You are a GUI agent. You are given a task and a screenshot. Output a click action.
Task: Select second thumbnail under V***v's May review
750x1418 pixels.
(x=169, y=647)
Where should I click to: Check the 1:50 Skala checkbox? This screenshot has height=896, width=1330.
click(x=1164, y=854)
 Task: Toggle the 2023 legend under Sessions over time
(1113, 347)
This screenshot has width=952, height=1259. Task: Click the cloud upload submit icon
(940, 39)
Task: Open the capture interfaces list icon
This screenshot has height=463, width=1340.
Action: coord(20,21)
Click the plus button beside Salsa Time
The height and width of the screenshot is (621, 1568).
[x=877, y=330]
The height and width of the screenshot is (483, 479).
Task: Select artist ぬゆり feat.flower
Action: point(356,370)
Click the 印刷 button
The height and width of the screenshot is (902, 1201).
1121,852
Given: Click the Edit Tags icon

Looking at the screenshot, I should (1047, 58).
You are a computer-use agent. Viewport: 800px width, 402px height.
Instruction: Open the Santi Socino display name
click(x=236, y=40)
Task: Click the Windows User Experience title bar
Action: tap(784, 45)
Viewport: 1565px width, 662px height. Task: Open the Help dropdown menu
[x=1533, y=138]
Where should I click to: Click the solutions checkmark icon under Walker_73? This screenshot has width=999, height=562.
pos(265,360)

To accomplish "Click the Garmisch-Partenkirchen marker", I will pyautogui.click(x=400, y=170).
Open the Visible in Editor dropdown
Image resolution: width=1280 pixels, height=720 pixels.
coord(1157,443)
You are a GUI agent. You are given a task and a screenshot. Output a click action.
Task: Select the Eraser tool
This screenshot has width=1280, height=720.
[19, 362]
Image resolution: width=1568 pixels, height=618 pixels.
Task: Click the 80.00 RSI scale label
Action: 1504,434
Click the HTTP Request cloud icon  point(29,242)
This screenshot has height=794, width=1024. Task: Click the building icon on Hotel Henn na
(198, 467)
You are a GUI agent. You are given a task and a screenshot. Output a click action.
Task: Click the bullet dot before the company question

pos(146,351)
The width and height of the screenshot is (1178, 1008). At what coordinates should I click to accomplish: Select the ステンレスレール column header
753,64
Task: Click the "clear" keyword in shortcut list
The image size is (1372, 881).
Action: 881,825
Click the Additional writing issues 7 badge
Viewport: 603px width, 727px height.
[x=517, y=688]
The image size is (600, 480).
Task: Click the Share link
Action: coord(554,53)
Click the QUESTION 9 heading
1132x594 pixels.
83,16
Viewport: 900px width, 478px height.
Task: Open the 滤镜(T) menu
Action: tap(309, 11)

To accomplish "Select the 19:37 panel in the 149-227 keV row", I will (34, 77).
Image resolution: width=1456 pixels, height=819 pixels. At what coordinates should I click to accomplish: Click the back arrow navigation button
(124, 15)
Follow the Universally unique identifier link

-*-*-

(WORK TO COMPLETE)
Please copy nothing but the lines from the one that holds "Image resolution: width=1456" through the last line of the material above, exactly as written.

(RESPONSE BELOW)
Image resolution: width=1456 pixels, height=819 pixels. At what coordinates should I click to accomplish: Click the back arrow navigation button
(124, 15)
Follow the Universally unique identifier link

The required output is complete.